__Records to use__
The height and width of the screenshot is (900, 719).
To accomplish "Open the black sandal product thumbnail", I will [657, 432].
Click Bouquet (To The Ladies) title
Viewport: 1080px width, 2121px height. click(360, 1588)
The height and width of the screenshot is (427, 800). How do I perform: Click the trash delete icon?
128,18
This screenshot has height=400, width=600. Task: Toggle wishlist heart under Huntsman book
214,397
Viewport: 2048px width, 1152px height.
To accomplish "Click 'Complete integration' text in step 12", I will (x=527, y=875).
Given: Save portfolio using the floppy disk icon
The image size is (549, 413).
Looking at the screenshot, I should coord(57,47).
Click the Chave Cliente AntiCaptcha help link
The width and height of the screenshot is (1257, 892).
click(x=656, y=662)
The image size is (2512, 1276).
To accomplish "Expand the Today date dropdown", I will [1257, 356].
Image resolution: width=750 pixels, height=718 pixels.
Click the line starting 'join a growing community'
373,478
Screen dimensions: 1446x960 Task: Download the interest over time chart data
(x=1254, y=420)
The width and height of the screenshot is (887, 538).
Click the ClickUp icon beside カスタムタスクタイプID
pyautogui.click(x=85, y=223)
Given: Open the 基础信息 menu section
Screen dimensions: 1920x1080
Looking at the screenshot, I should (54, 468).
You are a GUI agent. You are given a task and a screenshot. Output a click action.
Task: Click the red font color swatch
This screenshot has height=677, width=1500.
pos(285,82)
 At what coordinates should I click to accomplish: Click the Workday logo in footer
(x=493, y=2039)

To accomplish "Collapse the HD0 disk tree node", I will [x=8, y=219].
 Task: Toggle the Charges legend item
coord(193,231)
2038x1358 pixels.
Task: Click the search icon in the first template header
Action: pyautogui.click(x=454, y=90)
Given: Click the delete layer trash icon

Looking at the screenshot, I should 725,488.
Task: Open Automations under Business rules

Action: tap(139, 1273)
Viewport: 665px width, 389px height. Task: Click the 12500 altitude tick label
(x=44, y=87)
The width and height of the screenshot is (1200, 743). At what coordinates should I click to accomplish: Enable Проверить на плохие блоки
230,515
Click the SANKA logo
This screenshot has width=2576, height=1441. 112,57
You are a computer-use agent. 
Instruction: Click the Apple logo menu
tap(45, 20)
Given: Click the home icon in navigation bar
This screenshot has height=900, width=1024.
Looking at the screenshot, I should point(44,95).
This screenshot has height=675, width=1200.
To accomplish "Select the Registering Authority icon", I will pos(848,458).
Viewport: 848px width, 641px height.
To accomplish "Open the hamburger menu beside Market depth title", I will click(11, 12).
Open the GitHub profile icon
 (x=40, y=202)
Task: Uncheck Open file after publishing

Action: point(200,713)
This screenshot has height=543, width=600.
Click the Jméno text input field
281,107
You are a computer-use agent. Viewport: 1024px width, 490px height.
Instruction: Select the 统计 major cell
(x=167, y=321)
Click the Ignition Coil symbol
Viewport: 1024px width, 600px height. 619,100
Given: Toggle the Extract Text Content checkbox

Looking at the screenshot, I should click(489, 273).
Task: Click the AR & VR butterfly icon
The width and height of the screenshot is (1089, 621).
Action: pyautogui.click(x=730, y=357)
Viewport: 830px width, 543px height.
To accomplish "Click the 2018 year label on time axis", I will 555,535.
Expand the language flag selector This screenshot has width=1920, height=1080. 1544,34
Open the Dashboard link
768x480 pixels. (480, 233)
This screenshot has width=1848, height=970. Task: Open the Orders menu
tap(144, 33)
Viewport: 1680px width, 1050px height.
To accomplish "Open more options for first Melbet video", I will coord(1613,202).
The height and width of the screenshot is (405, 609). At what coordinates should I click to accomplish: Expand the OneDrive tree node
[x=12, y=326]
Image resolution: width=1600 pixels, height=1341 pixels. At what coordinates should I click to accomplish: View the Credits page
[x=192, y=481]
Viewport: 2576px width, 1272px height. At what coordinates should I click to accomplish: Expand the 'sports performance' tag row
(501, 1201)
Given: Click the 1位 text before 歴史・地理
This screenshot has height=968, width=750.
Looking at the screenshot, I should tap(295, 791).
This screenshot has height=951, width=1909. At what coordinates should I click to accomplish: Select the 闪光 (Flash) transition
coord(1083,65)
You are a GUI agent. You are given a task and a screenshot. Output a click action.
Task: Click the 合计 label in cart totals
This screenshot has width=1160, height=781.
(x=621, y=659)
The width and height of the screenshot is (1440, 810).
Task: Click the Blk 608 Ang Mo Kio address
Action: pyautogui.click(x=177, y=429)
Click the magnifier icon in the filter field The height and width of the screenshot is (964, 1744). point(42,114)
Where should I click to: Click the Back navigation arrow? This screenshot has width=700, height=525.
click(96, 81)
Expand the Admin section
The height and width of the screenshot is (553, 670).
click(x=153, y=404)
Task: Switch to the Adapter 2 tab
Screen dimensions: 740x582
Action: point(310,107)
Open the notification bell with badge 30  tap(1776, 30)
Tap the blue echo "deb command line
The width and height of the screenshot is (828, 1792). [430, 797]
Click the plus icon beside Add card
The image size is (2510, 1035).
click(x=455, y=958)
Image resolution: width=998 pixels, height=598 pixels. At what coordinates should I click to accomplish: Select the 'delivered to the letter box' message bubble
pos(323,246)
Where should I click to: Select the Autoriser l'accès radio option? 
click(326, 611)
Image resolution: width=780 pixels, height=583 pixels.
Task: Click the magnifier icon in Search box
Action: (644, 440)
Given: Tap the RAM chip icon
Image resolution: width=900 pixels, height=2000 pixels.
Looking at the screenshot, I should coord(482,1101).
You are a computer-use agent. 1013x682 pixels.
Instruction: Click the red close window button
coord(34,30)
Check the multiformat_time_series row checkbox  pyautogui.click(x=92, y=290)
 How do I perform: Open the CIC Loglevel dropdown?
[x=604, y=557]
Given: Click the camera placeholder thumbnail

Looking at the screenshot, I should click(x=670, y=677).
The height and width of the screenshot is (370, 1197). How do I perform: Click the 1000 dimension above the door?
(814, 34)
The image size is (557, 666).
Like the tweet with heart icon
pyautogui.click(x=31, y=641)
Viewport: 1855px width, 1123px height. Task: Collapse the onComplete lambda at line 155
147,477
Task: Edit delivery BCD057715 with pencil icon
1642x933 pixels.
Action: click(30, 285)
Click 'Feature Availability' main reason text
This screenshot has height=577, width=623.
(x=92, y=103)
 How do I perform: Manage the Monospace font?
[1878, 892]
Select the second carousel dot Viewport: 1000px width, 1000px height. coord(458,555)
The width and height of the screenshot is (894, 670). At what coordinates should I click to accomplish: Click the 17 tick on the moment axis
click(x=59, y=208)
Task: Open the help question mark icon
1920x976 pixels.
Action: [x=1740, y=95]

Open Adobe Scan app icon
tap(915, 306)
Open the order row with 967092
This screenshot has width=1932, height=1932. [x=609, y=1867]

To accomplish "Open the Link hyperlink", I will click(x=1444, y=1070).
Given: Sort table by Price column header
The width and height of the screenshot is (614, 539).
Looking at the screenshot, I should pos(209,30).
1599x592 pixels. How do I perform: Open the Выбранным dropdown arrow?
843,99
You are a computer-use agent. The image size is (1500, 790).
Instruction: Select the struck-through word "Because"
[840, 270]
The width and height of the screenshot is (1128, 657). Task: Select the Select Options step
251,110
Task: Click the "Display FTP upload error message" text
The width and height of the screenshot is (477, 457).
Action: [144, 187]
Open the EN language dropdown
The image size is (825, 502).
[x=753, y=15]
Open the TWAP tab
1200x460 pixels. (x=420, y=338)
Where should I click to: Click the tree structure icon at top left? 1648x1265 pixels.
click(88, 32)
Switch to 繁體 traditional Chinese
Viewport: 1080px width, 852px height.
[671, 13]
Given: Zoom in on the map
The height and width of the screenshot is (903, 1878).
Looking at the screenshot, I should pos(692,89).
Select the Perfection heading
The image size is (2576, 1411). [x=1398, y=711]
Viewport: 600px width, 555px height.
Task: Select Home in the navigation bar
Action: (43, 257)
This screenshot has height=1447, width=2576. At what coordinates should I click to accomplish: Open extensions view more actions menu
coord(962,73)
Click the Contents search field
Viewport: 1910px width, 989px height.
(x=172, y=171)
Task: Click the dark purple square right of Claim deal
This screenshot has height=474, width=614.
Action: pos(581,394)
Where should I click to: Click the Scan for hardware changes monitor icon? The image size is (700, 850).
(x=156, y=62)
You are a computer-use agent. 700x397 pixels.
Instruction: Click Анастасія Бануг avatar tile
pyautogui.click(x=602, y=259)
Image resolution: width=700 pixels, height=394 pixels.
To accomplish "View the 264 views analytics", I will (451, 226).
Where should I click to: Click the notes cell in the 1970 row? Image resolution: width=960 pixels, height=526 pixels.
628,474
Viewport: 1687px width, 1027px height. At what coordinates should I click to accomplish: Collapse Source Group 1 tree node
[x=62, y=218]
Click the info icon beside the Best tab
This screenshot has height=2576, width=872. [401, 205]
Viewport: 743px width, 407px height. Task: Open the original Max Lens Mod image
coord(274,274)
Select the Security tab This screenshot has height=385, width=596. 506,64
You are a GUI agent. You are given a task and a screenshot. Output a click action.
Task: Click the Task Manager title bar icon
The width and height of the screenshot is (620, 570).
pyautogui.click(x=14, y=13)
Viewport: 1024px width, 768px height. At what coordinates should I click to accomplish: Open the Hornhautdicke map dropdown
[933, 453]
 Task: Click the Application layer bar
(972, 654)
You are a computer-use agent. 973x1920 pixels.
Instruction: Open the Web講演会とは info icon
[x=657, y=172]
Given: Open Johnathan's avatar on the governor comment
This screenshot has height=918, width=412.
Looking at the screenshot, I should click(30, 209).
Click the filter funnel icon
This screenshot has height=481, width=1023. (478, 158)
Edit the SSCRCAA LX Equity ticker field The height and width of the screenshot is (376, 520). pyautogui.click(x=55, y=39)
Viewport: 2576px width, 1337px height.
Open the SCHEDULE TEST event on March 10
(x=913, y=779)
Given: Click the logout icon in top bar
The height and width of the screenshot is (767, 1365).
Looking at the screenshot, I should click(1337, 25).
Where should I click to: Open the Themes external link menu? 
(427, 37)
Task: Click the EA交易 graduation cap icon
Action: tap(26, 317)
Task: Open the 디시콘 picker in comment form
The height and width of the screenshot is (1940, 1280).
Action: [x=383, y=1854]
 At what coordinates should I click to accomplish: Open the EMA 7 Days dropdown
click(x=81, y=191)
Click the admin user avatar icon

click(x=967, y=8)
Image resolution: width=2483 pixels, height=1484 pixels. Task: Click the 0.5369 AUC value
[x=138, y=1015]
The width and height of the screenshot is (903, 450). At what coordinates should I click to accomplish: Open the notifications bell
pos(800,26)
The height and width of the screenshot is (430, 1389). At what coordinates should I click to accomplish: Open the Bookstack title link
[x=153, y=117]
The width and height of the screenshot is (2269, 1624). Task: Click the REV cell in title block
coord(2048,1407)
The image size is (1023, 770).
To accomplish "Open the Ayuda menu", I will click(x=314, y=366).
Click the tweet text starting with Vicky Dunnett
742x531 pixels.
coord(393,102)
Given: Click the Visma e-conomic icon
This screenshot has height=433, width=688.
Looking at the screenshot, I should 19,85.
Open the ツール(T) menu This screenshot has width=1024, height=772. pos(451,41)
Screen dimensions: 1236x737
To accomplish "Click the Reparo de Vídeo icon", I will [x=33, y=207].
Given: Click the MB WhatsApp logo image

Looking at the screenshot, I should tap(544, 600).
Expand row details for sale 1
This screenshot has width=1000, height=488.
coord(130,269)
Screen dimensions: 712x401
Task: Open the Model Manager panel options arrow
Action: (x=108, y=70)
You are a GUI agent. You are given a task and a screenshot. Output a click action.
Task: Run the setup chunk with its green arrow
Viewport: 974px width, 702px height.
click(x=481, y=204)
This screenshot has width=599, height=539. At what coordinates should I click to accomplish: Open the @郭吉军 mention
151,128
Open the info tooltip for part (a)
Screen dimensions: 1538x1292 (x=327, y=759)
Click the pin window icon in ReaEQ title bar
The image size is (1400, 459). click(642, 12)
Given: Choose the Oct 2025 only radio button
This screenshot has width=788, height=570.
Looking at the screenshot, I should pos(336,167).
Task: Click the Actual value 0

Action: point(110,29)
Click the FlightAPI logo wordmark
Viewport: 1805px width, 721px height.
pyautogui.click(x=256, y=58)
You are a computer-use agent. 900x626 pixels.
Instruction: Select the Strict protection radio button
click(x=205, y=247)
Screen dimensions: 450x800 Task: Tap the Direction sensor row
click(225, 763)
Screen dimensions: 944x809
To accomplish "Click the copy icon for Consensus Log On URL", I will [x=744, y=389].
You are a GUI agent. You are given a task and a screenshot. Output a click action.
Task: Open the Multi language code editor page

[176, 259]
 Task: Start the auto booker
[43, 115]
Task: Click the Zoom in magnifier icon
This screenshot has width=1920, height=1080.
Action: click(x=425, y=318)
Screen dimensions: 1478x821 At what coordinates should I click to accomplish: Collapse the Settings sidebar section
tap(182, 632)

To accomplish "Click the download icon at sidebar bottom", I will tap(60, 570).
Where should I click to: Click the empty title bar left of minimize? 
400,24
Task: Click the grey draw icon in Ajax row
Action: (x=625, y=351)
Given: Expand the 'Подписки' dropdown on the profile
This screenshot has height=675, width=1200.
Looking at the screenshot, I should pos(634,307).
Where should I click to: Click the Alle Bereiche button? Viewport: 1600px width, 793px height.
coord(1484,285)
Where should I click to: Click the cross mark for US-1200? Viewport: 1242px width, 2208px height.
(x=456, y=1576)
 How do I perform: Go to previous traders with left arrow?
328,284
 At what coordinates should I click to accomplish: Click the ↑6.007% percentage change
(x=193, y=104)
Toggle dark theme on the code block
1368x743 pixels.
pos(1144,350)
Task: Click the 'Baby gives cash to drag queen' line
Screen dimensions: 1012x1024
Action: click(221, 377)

__Problem details__
Render the lines as a JSON list of strings, one string per line and no blank lines, starting at the first line of the records and ending at the line containing "Looking at the screenshot, I should (54, 468).", with both of those lines included.

__The output__
[
  "The height and width of the screenshot is (900, 719).",
  "To accomplish \"Open the black sandal product thumbnail\", I will [657, 432].",
  "Click Bouquet (To The Ladies) title",
  "Viewport: 1080px width, 2121px height. click(360, 1588)",
  "The height and width of the screenshot is (427, 800). How do I perform: Click the trash delete icon?",
  "128,18",
  "This screenshot has height=400, width=600. Task: Toggle wishlist heart under Huntsman book",
  "214,397",
  "Viewport: 2048px width, 1152px height.",
  "To accomplish \"Click 'Complete integration' text in step 12\", I will (x=527, y=875).",
  "Given: Save portfolio using the floppy disk icon",
  "The image size is (549, 413).",
  "Looking at the screenshot, I should coord(57,47).",
  "Click the Chave Cliente AntiCaptcha help link",
  "The width and height of the screenshot is (1257, 892).",
  "click(x=656, y=662)",
  "The image size is (2512, 1276).",
  "To accomplish \"Expand the Today date dropdown\", I will [1257, 356].",
  "Image resolution: width=750 pixels, height=718 pixels.",
  "Click the line starting 'join a growing community'",
  "373,478",
  "Screen dimensions: 1446x960 Task: Download the interest over time chart data",
  "(x=1254, y=420)",
  "The width and height of the screenshot is (887, 538).",
  "Click the ClickUp icon beside カスタムタスクタイプID",
  "pyautogui.click(x=85, y=223)",
  "Given: Open the 基础信息 menu section",
  "Screen dimensions: 1920x1080",
  "Looking at the screenshot, I should (54, 468)."
]